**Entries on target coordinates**
^^^^

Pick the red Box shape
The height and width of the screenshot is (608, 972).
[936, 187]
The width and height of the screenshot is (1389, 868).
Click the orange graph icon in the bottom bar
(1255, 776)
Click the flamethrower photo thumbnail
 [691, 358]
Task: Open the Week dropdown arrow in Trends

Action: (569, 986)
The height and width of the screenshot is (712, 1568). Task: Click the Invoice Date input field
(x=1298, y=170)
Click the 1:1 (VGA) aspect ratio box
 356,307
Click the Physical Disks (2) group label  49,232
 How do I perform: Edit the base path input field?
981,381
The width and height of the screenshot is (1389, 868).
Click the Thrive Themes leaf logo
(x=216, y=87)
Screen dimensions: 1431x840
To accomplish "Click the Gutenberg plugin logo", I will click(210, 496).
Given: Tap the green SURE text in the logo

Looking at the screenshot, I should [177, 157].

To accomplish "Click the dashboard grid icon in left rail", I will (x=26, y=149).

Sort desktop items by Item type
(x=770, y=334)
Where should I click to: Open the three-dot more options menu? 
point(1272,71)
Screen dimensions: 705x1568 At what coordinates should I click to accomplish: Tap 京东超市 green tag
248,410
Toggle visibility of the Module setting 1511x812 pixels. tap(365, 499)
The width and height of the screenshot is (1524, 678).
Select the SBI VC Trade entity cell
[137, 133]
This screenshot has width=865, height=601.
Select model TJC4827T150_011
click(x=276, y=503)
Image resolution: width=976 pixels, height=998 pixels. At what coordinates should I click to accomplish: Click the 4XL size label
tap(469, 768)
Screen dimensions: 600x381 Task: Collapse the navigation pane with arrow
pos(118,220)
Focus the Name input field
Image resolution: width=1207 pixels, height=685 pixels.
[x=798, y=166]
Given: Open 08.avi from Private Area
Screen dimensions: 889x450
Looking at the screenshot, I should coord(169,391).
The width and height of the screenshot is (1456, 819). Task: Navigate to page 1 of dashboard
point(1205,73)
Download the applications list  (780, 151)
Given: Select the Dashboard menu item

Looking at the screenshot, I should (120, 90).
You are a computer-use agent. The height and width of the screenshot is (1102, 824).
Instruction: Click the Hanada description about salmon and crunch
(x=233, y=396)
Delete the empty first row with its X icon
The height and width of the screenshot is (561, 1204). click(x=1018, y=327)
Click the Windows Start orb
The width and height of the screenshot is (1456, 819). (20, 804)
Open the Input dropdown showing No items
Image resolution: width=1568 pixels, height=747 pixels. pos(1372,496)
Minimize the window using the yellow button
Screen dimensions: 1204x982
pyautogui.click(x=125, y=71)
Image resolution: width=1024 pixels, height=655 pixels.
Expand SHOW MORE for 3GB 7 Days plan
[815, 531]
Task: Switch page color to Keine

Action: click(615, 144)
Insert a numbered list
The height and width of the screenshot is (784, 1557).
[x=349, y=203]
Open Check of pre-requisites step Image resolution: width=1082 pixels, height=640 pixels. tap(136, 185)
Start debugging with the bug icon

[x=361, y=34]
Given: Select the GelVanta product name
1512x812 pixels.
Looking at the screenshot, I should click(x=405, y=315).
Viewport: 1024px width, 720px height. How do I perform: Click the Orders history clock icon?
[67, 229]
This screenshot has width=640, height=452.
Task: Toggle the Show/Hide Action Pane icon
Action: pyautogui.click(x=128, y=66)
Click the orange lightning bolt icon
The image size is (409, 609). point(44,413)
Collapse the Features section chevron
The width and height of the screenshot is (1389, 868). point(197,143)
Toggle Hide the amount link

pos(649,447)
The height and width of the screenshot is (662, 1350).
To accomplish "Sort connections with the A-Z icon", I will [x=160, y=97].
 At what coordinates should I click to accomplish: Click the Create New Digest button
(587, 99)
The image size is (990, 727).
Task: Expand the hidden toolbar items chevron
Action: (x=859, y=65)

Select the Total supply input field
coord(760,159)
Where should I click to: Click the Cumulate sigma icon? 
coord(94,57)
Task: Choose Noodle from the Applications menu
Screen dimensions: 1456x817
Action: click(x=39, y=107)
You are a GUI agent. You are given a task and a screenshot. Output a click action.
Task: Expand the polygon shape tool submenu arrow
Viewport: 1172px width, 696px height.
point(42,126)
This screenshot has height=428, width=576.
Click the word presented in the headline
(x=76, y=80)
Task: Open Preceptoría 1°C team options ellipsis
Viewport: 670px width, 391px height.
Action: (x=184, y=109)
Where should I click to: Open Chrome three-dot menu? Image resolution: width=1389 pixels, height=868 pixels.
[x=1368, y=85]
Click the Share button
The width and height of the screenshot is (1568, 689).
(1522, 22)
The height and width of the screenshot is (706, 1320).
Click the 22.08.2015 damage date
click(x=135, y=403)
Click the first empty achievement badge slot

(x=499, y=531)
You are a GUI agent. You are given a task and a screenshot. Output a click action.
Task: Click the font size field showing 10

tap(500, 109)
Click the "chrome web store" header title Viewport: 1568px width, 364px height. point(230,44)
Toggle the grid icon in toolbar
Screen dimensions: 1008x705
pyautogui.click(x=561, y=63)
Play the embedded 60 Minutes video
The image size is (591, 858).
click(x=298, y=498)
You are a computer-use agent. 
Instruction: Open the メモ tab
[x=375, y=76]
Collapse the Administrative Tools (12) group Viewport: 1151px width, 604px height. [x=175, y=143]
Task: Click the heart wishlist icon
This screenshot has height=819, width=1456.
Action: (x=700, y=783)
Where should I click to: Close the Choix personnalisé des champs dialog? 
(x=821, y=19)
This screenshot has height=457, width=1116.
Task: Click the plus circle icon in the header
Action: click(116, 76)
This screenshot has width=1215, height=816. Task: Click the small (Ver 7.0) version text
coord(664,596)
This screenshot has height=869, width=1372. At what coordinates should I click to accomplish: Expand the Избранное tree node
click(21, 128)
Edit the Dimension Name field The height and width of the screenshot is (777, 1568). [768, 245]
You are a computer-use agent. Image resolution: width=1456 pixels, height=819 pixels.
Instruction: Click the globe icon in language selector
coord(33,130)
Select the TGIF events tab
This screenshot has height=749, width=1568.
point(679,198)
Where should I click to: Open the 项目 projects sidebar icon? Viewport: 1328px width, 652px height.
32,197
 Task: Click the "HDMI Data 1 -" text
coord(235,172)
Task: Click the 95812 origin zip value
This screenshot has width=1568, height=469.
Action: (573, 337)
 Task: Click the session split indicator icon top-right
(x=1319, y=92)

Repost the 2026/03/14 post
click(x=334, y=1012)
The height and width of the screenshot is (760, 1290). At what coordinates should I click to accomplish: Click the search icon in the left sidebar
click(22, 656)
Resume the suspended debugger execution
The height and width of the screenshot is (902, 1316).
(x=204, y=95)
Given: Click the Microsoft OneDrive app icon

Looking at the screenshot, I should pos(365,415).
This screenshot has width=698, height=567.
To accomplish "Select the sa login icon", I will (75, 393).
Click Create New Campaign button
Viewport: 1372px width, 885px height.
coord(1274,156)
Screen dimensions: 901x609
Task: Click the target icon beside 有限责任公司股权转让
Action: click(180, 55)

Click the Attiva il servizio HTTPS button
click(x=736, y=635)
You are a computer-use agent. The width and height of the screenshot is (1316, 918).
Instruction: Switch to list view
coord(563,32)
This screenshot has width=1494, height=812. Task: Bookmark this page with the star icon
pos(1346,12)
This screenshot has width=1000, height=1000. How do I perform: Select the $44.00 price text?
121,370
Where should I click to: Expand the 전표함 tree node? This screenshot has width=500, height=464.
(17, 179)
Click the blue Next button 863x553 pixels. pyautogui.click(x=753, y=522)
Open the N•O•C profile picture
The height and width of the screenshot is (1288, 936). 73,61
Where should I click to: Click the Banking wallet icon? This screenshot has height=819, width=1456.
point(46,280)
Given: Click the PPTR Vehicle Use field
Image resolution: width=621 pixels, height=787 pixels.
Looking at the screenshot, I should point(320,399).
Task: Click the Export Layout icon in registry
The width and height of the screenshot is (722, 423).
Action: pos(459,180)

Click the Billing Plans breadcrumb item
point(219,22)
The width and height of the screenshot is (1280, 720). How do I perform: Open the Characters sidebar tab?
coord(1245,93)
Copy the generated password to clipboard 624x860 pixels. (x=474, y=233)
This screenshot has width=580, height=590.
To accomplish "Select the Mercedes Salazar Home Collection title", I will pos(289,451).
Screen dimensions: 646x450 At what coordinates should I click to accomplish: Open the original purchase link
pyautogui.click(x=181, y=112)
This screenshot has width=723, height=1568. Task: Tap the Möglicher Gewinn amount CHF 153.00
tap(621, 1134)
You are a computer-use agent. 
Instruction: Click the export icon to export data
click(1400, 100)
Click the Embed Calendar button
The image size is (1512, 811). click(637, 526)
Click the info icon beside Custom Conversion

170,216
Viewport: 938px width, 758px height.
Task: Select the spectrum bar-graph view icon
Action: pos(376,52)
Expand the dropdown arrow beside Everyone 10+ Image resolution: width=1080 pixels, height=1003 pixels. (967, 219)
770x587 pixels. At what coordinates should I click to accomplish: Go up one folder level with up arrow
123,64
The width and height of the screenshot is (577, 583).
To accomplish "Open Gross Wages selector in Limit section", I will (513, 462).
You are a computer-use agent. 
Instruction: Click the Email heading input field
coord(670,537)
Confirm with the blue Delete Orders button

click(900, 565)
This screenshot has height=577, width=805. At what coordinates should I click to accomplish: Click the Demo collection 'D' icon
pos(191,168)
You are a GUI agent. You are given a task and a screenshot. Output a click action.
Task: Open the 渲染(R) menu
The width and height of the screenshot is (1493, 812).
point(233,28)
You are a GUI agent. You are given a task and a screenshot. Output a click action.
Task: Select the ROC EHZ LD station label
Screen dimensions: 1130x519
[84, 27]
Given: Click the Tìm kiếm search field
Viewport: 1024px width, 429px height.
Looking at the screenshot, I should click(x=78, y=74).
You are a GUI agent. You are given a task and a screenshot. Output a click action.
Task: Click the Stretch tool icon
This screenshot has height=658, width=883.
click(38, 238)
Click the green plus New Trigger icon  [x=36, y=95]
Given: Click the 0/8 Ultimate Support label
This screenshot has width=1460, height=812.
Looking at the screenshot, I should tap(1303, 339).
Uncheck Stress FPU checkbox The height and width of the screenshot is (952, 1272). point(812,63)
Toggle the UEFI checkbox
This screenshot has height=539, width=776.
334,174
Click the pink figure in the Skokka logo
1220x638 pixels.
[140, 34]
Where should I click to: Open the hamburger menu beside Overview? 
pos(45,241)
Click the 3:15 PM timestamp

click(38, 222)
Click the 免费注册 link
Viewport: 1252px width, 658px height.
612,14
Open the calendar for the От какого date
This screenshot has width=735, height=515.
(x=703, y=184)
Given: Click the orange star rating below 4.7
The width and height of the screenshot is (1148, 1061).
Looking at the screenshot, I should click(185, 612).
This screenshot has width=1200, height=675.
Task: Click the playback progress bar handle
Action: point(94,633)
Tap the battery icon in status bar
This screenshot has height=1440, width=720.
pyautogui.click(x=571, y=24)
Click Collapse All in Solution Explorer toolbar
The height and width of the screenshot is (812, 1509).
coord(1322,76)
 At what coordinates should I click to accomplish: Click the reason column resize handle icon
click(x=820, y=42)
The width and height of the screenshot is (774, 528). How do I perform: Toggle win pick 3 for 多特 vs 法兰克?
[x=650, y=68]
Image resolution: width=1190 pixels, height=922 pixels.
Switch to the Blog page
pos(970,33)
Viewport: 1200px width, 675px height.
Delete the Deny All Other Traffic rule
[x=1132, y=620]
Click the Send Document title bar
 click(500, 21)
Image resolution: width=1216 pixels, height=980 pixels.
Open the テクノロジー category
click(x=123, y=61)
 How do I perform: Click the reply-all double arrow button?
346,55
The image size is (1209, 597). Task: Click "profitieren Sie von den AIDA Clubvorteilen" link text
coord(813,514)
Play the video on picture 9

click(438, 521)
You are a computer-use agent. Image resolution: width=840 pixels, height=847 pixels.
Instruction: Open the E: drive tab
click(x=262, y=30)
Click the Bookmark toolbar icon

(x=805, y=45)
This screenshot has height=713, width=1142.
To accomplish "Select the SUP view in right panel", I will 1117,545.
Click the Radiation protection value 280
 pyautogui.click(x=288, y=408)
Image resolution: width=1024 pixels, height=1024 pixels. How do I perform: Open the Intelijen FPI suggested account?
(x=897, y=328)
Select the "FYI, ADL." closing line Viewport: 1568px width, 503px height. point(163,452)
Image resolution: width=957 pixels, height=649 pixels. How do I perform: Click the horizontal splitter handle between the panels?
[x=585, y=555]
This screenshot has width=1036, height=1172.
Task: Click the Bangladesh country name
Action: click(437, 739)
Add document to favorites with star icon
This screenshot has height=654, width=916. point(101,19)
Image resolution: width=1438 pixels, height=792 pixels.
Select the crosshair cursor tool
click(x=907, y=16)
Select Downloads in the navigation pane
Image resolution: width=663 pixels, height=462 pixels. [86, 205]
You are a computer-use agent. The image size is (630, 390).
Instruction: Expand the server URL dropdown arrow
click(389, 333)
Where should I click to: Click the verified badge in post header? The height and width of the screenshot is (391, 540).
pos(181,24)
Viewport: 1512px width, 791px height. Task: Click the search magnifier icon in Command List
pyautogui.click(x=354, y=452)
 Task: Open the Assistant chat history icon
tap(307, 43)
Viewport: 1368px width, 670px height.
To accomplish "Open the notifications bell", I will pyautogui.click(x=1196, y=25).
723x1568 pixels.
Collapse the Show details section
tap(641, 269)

^^^^

**TASK BRIEF**
Please reproduce the entries verbatim, beginning at the line that contains "Given: Select the GelVanta product name" and stopping after the line that contains "coord(94,57)".

**SOLUTION TO THE EXERCISE**
Given: Select the GelVanta product name
1512x812 pixels.
Looking at the screenshot, I should click(x=405, y=315).
Viewport: 1024px width, 720px height. How do I perform: Click the Orders history clock icon?
[67, 229]
This screenshot has width=640, height=452.
Task: Toggle the Show/Hide Action Pane icon
Action: pyautogui.click(x=128, y=66)
Click the orange lightning bolt icon
The image size is (409, 609). point(44,413)
Collapse the Features section chevron
The width and height of the screenshot is (1389, 868). point(197,143)
Toggle Hide the amount link

pos(649,447)
The height and width of the screenshot is (662, 1350).
To accomplish "Sort connections with the A-Z icon", I will [x=160, y=97].
 At what coordinates should I click to accomplish: Click the Create New Digest button
(587, 99)
The image size is (990, 727).
Task: Expand the hidden toolbar items chevron
Action: (x=859, y=65)

Select the Total supply input field
coord(760,159)
Where should I click to: Click the Cumulate sigma icon? 
coord(94,57)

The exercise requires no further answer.